I’ve realized that dogs in yards and on balconies on our route have set their clocks by us already, barking before we’re visible, in some cases before we round corners. I’d always assumed that a dog gets its information by scent over sight; some of these canines, especially the ones perched on fourth-floor balconies, can see us coming. I wonder what they communicate in that array of grating noise. Where does the nuance of their message lie? In the pause between barks, in their length, pitch, timbre? Would they “say” the same every time we pass, or would they be sharing their latest news? What does a tail-wag mean during vigorous barking? We’ve almost decoded whale song, yet the language of dogs entirely eludes us.

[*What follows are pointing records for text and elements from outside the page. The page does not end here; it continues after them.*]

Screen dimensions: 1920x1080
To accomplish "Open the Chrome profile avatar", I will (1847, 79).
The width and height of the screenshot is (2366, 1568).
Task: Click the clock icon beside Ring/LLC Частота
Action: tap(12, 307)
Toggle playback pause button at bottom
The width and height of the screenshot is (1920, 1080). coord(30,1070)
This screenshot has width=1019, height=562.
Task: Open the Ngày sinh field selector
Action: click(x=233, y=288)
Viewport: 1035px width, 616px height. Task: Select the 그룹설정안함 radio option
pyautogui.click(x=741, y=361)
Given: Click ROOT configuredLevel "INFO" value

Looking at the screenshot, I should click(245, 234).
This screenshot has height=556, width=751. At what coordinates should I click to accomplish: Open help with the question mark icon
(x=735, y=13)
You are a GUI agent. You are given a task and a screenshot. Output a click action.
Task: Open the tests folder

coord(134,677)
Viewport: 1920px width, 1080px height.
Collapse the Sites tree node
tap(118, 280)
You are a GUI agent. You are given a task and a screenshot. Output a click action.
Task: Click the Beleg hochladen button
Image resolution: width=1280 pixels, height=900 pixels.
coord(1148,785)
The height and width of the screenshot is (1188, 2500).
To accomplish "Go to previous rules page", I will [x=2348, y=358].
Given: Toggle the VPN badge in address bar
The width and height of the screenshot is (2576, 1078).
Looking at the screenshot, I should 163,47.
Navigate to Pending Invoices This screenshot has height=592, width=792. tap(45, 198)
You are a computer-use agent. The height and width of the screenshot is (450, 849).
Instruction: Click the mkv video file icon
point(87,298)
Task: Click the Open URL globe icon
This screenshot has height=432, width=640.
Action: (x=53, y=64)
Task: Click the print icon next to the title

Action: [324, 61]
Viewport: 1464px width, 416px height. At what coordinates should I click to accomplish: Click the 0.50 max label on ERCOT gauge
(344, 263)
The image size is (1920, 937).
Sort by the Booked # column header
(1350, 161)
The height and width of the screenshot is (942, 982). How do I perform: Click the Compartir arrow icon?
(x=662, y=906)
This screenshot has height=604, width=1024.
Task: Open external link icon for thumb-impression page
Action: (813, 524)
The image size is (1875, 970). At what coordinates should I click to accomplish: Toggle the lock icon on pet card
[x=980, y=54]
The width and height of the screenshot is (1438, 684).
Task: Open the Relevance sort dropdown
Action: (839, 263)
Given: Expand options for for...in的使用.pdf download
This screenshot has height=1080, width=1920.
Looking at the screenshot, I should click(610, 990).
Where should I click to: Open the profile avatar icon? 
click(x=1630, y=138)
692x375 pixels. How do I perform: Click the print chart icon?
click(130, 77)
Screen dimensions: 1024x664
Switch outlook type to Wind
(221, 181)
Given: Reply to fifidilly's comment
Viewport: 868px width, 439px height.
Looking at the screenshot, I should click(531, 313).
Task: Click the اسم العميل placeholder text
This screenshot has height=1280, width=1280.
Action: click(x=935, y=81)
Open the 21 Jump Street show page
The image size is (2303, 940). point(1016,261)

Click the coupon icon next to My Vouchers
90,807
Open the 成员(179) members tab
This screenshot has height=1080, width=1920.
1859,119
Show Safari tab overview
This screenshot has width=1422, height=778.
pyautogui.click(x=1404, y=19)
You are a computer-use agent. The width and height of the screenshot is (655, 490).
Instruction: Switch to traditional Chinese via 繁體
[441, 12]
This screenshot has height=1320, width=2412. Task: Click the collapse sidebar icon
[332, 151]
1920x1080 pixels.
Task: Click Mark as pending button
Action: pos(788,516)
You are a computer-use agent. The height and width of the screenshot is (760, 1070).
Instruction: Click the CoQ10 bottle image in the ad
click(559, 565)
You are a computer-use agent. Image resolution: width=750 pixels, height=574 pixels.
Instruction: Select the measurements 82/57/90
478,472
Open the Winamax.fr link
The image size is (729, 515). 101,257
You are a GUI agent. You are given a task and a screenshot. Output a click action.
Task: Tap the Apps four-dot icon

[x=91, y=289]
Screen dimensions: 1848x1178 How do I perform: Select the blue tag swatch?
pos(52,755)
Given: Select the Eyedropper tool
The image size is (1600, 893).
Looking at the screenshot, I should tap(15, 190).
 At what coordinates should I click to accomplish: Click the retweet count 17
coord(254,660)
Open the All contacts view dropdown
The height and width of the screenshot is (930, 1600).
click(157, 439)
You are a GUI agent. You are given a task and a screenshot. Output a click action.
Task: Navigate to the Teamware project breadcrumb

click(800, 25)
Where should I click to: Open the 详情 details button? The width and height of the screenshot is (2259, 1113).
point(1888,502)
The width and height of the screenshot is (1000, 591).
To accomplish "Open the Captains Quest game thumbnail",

What’s noticeable over the last few days is the addition of Christmas decorations on balconies, in yards. Some are quite tasteful, others not. Blue couldn’t care less; she’s engrossed in life through her nasal passages. Every damp patch on the road needs to be inhaled, every tyre examined. And what is this male need for a vertical surface to pee against? There are more marked wheels than not. While Blue’s head sucks up the riches of other critters’ bladders, I take in the stuff above sight-line, muttering at the cheap look of tinsel wrapped around anything cylindrical, the gaudiness of the red and white likenesses that dangle from balconies. Yesterday, at the insistence of my 16-year old, we went to a local store that I try hard to avoid because of its cheap generic goods, and penchant for not returning small change. Said 16-year old wants to decorate a tree this year–we escaped it last. I’ve only agreed if we get a real tree in a pot that can be returned to the greenhouse post Christmas. It took an age for me to stop vetoing her suggestions, since almost everything had that “Made in China” lack of appeal. No; clutter. No; too twee. What’s twee? Too nice, precious. How can nice be bad? It is, trust me. On exiting the store, with her hard-bartered silver spangles, I had to reset my face, shake off the grimace. It was all too fake, too commercial, too lost to what seems real, and precious in a grounded way. For example, coming down from the posh area today, I saw a hawk. Its wingspan grabbed my attention first. It perched on a rooftop, unaware of its brilliance. I froze, thought of ‘Kes’. In the film, the working class kid, who played Billy, had to work with the birds, help train them. I can only imagine the feeling of having something as regal as a hawk flying to your outstretched, leathered-up hand. This bird looked bigger than a kestral; maybe a female sparrowhawk. While Blue sniffed two yellow, rotting pumpkins lying in the overgrowth on a patch of derelict land, the bird flew off, and the buildings blocked me from tracking it any further. Now that’s ‘grounded precious’, I thought; that doesn’t come gift-wrapped in paper with bells on it.